Answer

**step1** Understanding the Problem and Defining the Relation

The problem asks us to determine if a given relation R is reflexive, symmetric, and transitive. The relation R is defined on the set $$ A = \{1, 2, 3, 4, 5, 6\} $$. The rule for the relation is $$ R = \{(x, y) : y $$ is divisible by $$ x\} $$. This means that for any pair of numbers $$(x, y)$$ to be in the relation R, the second number, $$y$$, must be perfectly divisible by the first number, $$x$$, leaving no remainder.

**step2** Checking for Reflexivity

A relation is considered reflexive if every element in the set is related to itself. In the context of our relation R, this means that for every number $$x$$ in the set A, the pair $$(x, x)$$ must be in R. This translates to checking if $$x$$ is divisible by $$x$$ for all numbers in A.
Let's examine each number in the set $$A = \{1, 2, 3, 4, 5, 6\}$$:
- For $$x=1$$: Is 1 divisible by 1? Yes, because $$1 \div 1 = 1$$. So, $$(1, 1)$$ is in R.
- For $$x=2$$: Is 2 divisible by 2? Yes, because $$2 \div 2 = 1$$. So, $$(2, 2)$$ is in R.
- For $$x=3$$: Is 3 divisible by 3? Yes, because $$3 \div 3 = 1$$. So, $$(3, 3)$$ is in R.
- For $$x=4$$: Is 4 divisible by 4? Yes, because $$4 \div 4 = 1$$. So, $$(4, 4)$$ is in R.
- For $$x=5$$: Is 5 divisible by 5? Yes, because $$5 \div 5 = 1$$. So, $$(5, 5)$$ is in R.
- For $$x=6$$: Is 6 divisible by 6? Yes, because $$6 \div 6 = 1$$. So, $$(6, 6)$$ is in R.
Since every number in set A is divisible by itself, the relation R is **reflexive**.

**step3** Checking for Symmetry

A relation is considered symmetric if, whenever a pair $$(x, y)$$ is in the relation, the reversed pair $$(y, x)$$ must also be in the relation. For our relation R, this means that if $$y$$ is divisible by $$x$$, then $$x$$ must also be divisible by $$y$$.
Let's test this condition with an example from the set A:
Consider the numbers $$1$$ and $$2$$.
- Is 2 divisible by 1? Yes, because $$2 \div 1 = 2$$. So, the pair $$(1, 2)$$ is in R.
- Now, let's check if the reversed pair $$(2, 1)$$ is in R. This means we need to check if 1 is divisible by 2. No, 1 is not perfectly divisible by 2 (it results in a fraction, $$0.5$$). Therefore, $$(2, 1)$$ is not in R.
Since we found a pair $$(1, 2)$$ in R for which the reversed pair $$(2, 1)$$ is not in R, the condition for symmetry is not met. Therefore, the relation R is **not symmetric**.

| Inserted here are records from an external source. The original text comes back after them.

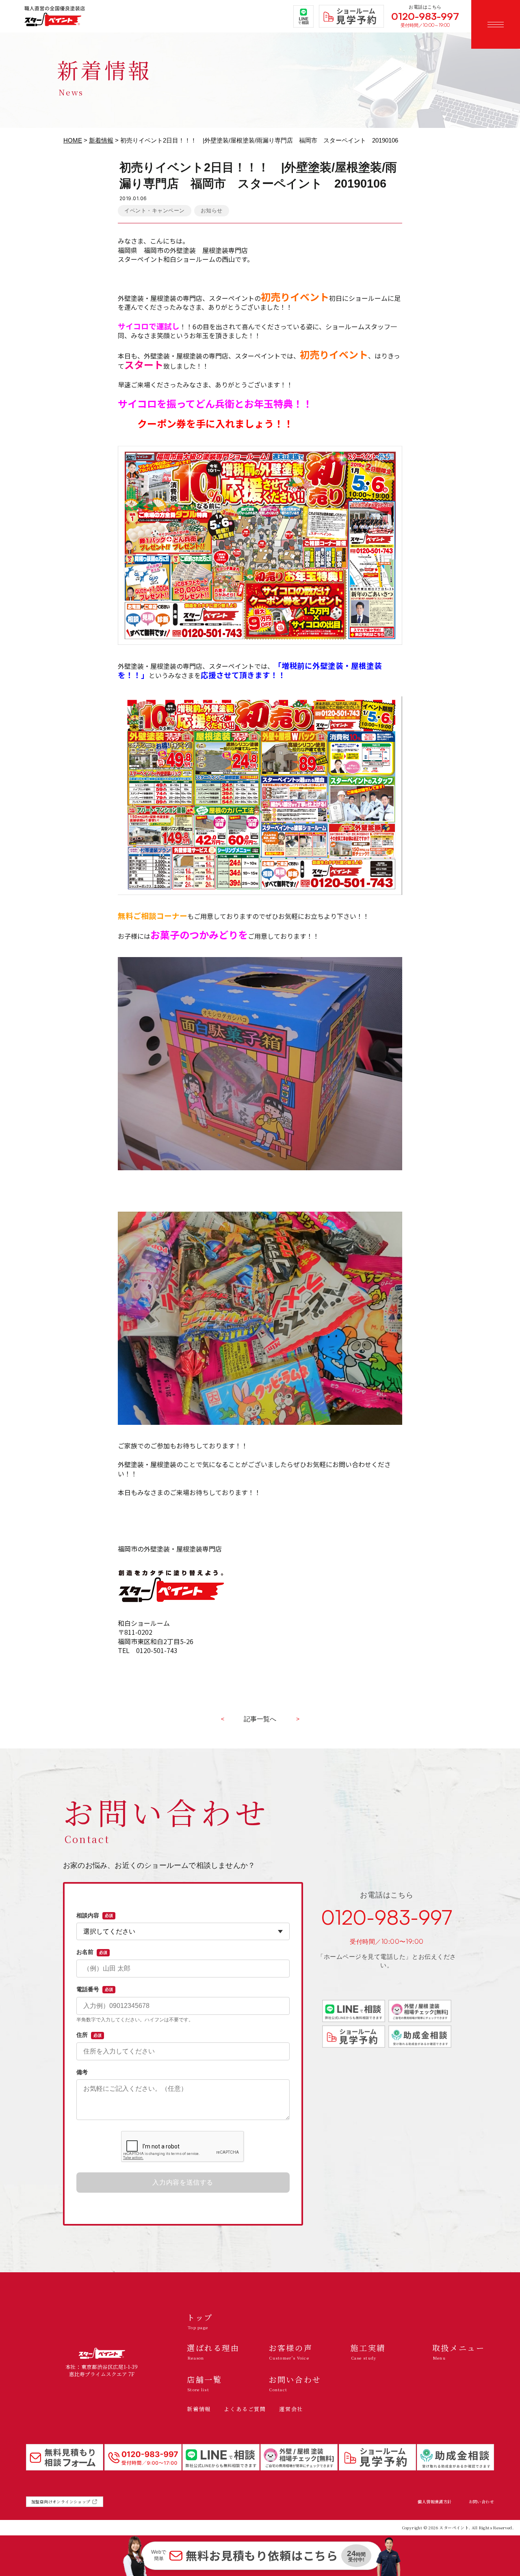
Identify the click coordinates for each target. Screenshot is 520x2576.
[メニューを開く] (495, 24)
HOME (72, 140)
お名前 (91, 1952)
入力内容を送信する (182, 2182)
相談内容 (94, 1915)
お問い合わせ (481, 2502)
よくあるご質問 (245, 2409)
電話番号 (94, 1989)
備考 (82, 2072)
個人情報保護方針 (434, 2502)
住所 (89, 2034)
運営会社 (291, 2409)
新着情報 (101, 140)
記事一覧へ (260, 1719)
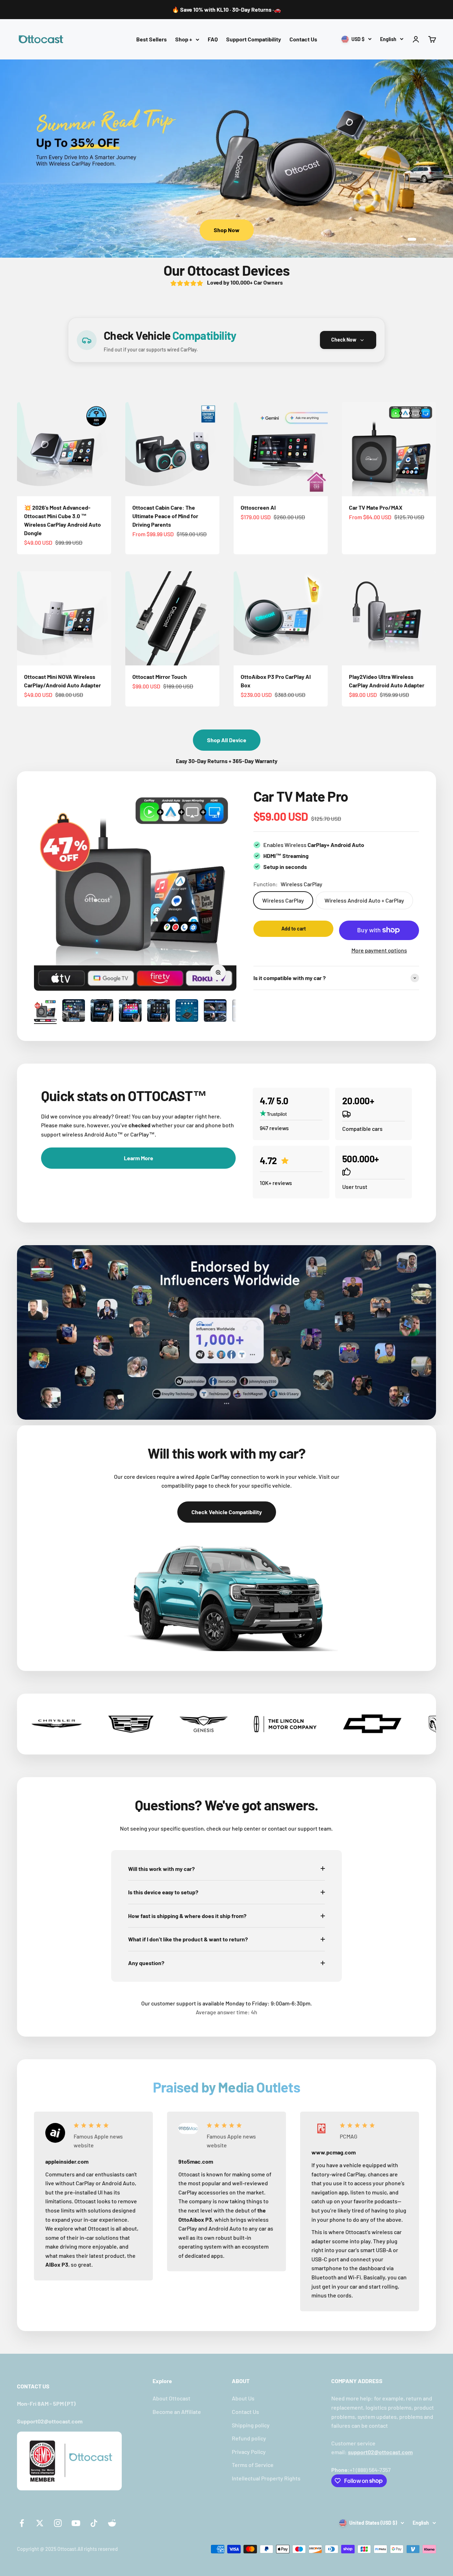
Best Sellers (151, 39)
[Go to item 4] (130, 1011)
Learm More (138, 1158)
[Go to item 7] (215, 1011)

**step4** Checking for Transitivity

A relation is considered transitive if, whenever a pair $$(x, y)$$ is in the relation AND a pair $$(y, z)$$ is in the relation, then the pair $$(x, z)$$ must also be in the relation. For our relation R, this means if $$y$$ is divisible by $$x$$, and $$z$$ is divisible by $$y$$, then $$z$$ must also be divisible by $$x$$.
Let's consider an example from the set A:
Consider the numbers $$1, 2, \text{ and } 4$$.
- Is 2 divisible by 1? Yes, because $$2 \div 1 = 2$$. So, $$(1, 2)$$ is in R. (Here, $$x=1, y=2$$)
- Is 4 divisible by 2? Yes, because $$4 \div 2 = 2$$. So, $$(2, 4)$$ is in R. (Here, $$y=2, z=4$$)
- Now, we check if $$(1, 4)$$ is in R. This means checking if 4 is divisible by 1. Yes, because $$4 \div 1 = 4$$. So, $$(1, 4)$$ is in R. (Here, $$x=1, z=4$$)
This example demonstrates the transitive property. Let's think about the general concept of divisibility:
If a number $$y$$ is divisible by $$x$$, it means $$y$$ is a multiple of $$x$$. If a number $$z$$ is divisible by $$y$$, it means $$z$$ is a multiple of $$y$$. Combining these ideas, if $$y$$ is a multiple of $$x$$, and $$z$$ is a multiple of $$y$$ (which is itself a multiple of $$x$$), then $$z$$ must also be a multiple of $$x$$. For instance, if $$y = 2 \times x$$ and $$z = 3 \times y$$, then $$z = 3 \times (2 \times x) = 6 \times x$$, which shows $$z$$ is a multiple of $$x$$.
Since this logical rule holds true for all numbers in the set A, the relation R is **transitive**.